In general, Sue de Coq is not equivalent to doubly linked ALS's.

depends on the definition used of what maxes up the als-xz or the coq.

in general the als-xz is 2 als's composed of 2: n cells with N+1 digits

there is 1 definition that lists Sue de coq as an AALS that has 2 n cells with n+1 digits that are connected to it.

in which any als -xz can also identify as doubly linked: with a hand full it cannot when the aals used doesn't come from any larger n cells with N+1 digits.

however if you define the als-xz as an aals-xz {aals 2rc rule} then it finds it just fine.

or
you scale up into als-xy {with triple/double link rules} and it also appears but not always as again there is N als with >1 freedoms that do not form n+1 sizes.

{gave an example of this above}
if its 2 sectors with up to n digits locked in N sectors then its under
N^als N^RC rules

this technique isn't discussed at all past say 2007: but in essence it is the parent for everything including: Muti sector locked sets

depending on your definition and scope there is degrees of overlap between the two unless you choose to scale each definition up then you arrive at the
N^als- n^Rc formation for both and they are equivalent.


for me personally i use the following as definitions there is some overlap with in the techniques

als-xz is 2 sets of n cells with N+1 digits

Sue de Coq :
1 set of N+1 cell with N+2 digits
2 sets of: n cells with n+1 digit als' attached to it.
where all N digits are locked into exactly N sectors.

aals-2RC:
is 1 set of N cells with N+2 digits
2 sets of: n cells with n+1 digit als' attached to it.

with the purple highlighted object being the most important restriction that makes a coq a coq.

[AnotherLife]

In general, Sue de Coq is not equivalent to doubly linked ALS's.

depends on the definition used of what maxes up the als-xz or the coq.

If we stick to the conventional definitions used in HoDoKu and YZF_Solver, then Sue de Coq is not subsumed under doubly linked ALS-XZ and vice versa (see the examples in my previous post).

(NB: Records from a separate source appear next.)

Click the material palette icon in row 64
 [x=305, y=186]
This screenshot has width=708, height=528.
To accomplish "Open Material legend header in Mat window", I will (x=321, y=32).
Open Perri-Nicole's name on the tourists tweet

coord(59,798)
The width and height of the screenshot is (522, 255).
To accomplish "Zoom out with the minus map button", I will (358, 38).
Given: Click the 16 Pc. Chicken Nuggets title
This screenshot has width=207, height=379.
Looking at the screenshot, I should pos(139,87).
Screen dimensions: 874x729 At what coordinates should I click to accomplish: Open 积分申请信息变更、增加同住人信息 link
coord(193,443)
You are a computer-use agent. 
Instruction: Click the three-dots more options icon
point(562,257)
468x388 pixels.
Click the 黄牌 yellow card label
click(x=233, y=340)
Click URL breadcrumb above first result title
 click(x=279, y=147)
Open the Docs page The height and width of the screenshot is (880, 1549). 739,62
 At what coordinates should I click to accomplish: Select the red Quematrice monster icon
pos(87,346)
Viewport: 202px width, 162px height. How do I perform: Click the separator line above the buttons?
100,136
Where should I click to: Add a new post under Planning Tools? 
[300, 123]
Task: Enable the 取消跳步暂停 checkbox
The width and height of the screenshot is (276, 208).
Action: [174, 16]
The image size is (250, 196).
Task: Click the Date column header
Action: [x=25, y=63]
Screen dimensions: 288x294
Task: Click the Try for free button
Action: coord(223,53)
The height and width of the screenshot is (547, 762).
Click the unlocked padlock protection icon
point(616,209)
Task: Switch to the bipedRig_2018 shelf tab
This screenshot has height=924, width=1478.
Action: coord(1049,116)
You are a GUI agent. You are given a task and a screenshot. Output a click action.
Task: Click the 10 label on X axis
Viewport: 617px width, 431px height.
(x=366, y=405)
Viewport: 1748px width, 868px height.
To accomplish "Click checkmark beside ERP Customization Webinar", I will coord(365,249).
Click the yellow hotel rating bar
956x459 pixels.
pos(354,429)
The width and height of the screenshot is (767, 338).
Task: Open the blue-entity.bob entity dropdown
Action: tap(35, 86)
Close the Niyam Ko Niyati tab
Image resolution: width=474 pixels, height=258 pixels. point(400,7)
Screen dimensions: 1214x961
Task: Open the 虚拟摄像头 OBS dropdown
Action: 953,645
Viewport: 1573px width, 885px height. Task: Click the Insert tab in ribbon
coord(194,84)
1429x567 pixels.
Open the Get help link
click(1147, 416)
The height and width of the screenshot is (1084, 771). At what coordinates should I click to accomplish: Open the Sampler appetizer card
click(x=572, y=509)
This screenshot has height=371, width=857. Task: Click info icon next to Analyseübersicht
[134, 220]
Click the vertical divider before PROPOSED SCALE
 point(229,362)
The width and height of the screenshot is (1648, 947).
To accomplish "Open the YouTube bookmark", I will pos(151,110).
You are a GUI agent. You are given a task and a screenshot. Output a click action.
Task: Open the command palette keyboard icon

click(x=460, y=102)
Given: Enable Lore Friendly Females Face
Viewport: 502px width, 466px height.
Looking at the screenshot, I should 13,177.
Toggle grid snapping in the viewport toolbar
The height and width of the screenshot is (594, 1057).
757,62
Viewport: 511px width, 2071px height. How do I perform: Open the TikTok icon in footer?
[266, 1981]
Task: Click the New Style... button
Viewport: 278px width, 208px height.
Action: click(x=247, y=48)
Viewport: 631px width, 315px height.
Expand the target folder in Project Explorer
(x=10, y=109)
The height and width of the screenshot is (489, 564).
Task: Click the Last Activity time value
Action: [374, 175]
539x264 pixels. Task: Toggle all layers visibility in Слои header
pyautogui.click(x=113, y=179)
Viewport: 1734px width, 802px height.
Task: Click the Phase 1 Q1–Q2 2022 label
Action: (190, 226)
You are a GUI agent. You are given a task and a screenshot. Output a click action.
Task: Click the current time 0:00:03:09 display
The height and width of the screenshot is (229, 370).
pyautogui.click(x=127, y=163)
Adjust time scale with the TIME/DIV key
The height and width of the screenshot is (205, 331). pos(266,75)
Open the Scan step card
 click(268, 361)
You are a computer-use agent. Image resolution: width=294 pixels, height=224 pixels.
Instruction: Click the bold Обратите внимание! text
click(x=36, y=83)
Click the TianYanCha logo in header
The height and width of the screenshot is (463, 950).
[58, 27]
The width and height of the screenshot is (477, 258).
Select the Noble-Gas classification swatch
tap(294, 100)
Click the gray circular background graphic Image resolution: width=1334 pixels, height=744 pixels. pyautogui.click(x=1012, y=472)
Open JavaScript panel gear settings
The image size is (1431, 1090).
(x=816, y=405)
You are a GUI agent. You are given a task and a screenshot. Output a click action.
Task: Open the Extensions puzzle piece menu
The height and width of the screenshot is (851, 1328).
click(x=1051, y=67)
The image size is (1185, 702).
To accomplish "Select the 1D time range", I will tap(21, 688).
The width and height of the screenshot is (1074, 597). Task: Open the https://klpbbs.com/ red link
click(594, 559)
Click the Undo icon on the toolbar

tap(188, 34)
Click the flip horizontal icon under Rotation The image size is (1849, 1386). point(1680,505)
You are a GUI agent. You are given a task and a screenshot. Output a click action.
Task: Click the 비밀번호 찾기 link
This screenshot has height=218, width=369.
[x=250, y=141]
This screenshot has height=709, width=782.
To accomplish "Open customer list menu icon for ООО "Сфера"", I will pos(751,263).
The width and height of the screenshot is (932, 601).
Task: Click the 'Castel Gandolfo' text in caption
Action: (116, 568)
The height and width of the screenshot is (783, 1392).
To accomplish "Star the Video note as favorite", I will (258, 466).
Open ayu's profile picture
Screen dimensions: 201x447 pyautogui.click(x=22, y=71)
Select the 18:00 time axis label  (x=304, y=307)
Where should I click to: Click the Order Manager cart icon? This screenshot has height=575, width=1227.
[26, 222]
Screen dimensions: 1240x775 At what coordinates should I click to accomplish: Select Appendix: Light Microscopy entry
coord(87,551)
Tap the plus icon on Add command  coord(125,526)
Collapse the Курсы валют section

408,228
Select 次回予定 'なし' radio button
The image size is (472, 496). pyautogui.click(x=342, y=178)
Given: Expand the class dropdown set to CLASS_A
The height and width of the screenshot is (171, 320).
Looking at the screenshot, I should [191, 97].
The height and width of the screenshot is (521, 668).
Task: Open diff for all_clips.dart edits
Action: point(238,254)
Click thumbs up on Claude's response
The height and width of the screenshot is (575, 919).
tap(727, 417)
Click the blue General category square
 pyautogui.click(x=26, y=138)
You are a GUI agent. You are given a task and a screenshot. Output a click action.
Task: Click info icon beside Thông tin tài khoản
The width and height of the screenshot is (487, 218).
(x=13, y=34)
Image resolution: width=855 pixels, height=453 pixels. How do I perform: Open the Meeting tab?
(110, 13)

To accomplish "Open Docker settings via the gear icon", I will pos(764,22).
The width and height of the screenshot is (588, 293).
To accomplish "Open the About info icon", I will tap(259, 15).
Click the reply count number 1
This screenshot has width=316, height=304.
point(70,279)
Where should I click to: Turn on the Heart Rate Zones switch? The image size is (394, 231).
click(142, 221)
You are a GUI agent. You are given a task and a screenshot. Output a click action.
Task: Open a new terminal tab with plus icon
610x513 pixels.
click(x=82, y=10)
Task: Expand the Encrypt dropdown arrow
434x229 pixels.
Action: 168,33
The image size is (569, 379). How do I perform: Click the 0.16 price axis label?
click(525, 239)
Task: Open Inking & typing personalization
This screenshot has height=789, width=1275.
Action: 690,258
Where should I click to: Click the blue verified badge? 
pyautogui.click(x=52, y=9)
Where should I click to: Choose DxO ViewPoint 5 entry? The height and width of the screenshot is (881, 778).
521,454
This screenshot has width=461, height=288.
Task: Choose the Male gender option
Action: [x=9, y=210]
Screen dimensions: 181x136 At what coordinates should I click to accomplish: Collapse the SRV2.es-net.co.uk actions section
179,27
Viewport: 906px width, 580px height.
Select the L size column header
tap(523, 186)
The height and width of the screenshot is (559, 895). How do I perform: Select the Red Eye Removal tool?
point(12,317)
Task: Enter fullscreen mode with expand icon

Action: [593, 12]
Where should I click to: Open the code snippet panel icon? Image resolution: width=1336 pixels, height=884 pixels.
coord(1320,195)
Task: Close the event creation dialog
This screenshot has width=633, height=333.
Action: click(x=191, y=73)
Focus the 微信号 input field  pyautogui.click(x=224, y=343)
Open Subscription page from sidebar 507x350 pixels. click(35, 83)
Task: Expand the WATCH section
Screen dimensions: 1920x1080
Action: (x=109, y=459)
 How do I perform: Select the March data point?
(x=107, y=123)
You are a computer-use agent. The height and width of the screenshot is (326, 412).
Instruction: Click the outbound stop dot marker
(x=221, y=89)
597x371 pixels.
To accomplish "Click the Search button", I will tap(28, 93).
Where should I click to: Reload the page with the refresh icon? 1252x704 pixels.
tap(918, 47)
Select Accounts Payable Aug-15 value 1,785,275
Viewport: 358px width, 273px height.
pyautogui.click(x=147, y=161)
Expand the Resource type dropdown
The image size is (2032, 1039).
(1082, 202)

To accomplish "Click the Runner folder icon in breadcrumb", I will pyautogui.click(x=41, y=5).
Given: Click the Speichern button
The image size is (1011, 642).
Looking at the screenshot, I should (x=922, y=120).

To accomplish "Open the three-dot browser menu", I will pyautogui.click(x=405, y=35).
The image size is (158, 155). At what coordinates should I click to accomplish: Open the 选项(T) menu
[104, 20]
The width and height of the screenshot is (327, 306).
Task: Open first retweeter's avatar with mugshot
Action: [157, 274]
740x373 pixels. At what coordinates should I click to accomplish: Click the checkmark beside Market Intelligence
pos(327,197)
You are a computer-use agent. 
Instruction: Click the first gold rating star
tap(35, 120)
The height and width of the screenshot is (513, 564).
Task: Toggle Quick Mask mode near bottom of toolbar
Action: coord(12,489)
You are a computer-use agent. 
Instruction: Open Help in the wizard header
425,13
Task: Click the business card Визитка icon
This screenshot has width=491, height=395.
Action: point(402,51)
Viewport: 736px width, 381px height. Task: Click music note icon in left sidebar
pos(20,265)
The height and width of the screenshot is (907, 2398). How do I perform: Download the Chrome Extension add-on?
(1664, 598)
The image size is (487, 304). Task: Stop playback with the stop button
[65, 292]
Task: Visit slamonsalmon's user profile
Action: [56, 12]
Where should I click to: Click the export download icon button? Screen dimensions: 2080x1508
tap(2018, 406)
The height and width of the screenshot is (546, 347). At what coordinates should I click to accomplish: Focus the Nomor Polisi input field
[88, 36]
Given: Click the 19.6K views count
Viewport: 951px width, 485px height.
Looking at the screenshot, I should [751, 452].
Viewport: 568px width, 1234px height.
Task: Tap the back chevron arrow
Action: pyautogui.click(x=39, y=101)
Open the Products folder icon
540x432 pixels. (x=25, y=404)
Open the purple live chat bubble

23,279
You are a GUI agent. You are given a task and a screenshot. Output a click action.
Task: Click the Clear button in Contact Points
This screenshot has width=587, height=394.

If we extend their definitions, I believe we will finally come to MSLS's.

[StrmCkr]

If we stick to the conventional definitions used in HoDoKu and YZF_Solver, then Sue de Coq is not subsumed under doubly linked ALS-XZ and vice versa (see the examples in my previous post). If we extend their definitions, I believe we will finally come to MSLS's.

Code: Select all

.-------------------.-------------------.-------------------.
| 145    2     1345 | 3459  3459    369 | 5679  8     13579 |
| 458    358   7    | 1     234589  369 | 2569  2469  2359  |
| 1458   9     6    | 3458  23458   7   | 25    24    1235  |
:-------------------+-------------------+-------------------:
| 2578   578   258  | 3589  6       39  | 279   1     4     |
| 3      1     9    | 47    47      2   | 8     5     6     |
| 24578  6     2458 | 589   589     1   | 3     279   279   |
:-------------------+-------------------+-------------------:
| 12678  78    128  | 679   179     5   | 4     3     2789  |
| 1567   4     135  | 2     1379    8   | 5679  679   579   |
| 9      3578  2358 | 367   37      4   | 1     267   2578  |
'-------------------'-------------------'-------------------'

Sue de Coq: r2c789 - {234569} (r2c6 - {369}, r3c78 - {245}) => r1c79,r3c9<>5, r3c9<>2, r2c25<>3, r2c5<>

shows up as:
AALs - 2RC
sue de coq :

pretty much the same points made:
the only
sue de coqs not sub summed by als-xz rule is the few that cannot be combined into n cells with n+1 cells. which are instead the A*ALS forms.

[AnotherLife]

here's a kicker to try:
turn on allow overlaps in als and all sue de coqs found in hodoku show up as als-xz double linked
its search function and naming is based on als-xz finding function.

Ok, I have turned on 'Allow overlap' (my version of HoDoKu is v2.2.0). Will you try my example given above: :0000:x:.2.....8...71......96..7.......6..+143+19..+285+6.6...13.......5+43..4.2.8...9....41..:614 744 464 764 465 765::
How can you replace Sue de Coq by ALS-XZ?